Within an Inch of His Life eBook

Émile Gaboriau
This eBook from the Gutenberg Project consists of approximately 617 pages of information about Within an Inch of His Life.

Within an Inch of His Life eBook

Émile Gaboriau
This eBook from the Gutenberg Project consists of approximately 617 pages of information about Within an Inch of His Life.

And yet she was expecting a child.  When she could no longer conceal her condition, she was turned out of the house in which she had been employed; and her family, unable to support themselves, drove her away without mercy.  Overcome with grief, shame, and remorse, poor Colette wandered from farm to farm, begging, insulted, laughed at, beaten even at times.  Thus it came about, that in a dark wood, one dismal winter evening, she gave life to a male child.  No one ever understood how mother and child managed to survive.  But both lived; and for many a year they were seen in and around Sauveterre, covered with rags, and living upon the dear-bought generosity of the peasants.

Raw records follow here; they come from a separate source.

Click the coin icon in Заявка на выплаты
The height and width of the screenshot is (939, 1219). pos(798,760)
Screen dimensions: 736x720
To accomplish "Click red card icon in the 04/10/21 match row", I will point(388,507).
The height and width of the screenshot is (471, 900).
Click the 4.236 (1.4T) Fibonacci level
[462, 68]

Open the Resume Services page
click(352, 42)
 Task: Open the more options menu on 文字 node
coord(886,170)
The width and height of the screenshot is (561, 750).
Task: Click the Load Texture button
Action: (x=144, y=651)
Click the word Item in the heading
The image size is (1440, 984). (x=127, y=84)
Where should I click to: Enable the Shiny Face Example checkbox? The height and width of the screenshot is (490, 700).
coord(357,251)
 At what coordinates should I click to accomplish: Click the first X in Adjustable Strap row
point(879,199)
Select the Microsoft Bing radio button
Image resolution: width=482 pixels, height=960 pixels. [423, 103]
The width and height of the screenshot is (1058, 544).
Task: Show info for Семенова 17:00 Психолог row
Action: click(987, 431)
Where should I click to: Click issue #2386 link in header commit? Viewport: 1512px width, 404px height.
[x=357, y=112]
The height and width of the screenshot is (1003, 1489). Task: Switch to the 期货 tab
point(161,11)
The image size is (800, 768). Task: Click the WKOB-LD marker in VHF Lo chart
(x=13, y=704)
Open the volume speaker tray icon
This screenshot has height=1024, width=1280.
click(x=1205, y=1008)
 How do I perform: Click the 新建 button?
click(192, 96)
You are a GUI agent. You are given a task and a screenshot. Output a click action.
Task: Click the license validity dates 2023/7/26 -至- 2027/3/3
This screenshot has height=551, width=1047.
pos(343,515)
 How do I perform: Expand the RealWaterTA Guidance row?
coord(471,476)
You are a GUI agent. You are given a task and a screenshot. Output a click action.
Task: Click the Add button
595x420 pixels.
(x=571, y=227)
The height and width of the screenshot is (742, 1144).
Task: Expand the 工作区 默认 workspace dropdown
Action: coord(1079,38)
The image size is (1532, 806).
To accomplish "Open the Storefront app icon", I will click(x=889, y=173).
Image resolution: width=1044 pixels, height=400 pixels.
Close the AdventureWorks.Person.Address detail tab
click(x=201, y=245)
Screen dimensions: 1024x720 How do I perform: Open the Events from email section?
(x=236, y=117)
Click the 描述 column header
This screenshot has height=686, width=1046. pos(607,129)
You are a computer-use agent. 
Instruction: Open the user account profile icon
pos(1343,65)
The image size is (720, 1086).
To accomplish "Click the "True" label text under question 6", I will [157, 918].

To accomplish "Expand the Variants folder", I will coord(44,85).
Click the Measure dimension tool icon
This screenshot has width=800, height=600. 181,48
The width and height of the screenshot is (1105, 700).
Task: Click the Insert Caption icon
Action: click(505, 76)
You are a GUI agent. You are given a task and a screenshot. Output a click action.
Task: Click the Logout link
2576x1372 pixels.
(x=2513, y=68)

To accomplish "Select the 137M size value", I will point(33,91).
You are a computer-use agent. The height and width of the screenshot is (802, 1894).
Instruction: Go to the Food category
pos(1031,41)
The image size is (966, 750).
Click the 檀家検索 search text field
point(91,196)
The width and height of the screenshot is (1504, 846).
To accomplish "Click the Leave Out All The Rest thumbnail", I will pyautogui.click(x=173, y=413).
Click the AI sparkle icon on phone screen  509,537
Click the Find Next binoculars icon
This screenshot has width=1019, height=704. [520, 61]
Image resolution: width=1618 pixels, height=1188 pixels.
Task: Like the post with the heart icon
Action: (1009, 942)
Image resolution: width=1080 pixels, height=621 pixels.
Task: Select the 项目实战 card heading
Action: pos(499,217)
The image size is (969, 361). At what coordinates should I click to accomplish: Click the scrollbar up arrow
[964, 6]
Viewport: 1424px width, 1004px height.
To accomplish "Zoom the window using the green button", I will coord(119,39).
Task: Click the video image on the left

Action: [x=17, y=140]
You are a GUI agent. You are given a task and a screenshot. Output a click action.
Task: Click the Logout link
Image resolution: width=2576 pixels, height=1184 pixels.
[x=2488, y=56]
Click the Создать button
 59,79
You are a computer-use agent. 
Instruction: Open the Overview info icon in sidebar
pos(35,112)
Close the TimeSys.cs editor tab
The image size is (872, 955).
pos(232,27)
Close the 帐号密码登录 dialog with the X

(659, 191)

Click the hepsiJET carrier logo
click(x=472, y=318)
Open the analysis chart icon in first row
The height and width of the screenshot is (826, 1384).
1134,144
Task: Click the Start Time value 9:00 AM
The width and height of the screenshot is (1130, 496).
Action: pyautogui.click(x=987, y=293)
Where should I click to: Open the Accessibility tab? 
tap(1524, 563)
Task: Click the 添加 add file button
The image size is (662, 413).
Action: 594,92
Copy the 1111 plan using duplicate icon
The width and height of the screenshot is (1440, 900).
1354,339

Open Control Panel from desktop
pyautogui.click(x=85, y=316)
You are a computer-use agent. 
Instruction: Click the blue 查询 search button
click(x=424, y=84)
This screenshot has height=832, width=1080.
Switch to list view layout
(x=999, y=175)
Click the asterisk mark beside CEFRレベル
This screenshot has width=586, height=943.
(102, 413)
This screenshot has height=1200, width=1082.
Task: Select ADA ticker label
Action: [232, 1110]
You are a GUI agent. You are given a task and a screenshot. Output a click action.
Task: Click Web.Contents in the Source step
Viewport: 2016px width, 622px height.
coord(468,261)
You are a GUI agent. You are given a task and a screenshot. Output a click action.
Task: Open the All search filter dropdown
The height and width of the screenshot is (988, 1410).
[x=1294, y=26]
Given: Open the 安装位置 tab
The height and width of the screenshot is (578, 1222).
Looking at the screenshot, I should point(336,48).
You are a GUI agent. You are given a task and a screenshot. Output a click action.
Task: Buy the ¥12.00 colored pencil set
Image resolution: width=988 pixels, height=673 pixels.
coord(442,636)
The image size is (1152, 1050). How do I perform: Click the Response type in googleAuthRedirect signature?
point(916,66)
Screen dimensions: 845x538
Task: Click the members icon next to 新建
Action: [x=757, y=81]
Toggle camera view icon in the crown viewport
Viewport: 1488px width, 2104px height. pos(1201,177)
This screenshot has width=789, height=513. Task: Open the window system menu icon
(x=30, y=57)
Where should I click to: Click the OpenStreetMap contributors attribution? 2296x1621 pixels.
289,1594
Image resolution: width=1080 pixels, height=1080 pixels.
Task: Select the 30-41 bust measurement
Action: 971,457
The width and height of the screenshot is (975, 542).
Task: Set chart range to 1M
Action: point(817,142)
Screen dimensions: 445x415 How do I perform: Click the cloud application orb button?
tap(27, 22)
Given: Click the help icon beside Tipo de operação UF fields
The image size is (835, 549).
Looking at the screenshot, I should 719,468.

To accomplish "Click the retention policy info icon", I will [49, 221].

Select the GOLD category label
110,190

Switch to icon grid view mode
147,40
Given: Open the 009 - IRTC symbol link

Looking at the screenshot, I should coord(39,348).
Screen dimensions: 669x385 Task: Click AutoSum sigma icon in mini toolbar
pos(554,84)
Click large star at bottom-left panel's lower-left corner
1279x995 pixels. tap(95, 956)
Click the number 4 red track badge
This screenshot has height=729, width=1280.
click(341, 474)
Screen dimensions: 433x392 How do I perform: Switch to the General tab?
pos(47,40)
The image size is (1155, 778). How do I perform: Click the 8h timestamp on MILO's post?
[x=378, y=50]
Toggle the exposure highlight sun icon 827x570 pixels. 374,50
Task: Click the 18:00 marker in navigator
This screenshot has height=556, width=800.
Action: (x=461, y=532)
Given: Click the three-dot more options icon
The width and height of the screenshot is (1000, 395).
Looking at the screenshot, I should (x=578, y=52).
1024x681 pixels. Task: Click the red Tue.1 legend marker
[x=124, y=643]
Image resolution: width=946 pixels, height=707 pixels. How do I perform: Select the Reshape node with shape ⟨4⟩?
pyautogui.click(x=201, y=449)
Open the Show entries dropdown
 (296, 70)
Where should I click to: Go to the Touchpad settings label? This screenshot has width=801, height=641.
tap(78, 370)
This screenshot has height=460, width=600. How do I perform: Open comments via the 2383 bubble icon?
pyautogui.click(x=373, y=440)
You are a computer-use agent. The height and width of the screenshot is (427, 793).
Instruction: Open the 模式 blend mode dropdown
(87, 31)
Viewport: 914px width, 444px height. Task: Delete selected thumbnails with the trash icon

Then the mother died, utterly forsaken by human help, as she had lived.  They found her body, one morning, in a ditch by the wayside.

The child survived alone.  He was then eight years old, quite strong and tall for his age.  A farmer took pity on him, and took him home.  The little wretch was not fit for anything:  he could not even keep his master’s cows.  During his mother’s lifetime, his silence, his wild looks, and his savage appearance, had been attributed to his wretched mode of life.  But when people began to be interested in him, they found out that his intellect had never been aroused.  He was an idiot, and, besides, subject to that terrible nervous affection which at times shakes the whole body and disfigures the face by the violence of uncontrollable convulsions.  He was not a deaf-mute; but he could only stammer out with intense difficulty a few disjointed syllables.  Sometimes the country people would say to him,—­

“Tell us your name, and you shall have a cent.”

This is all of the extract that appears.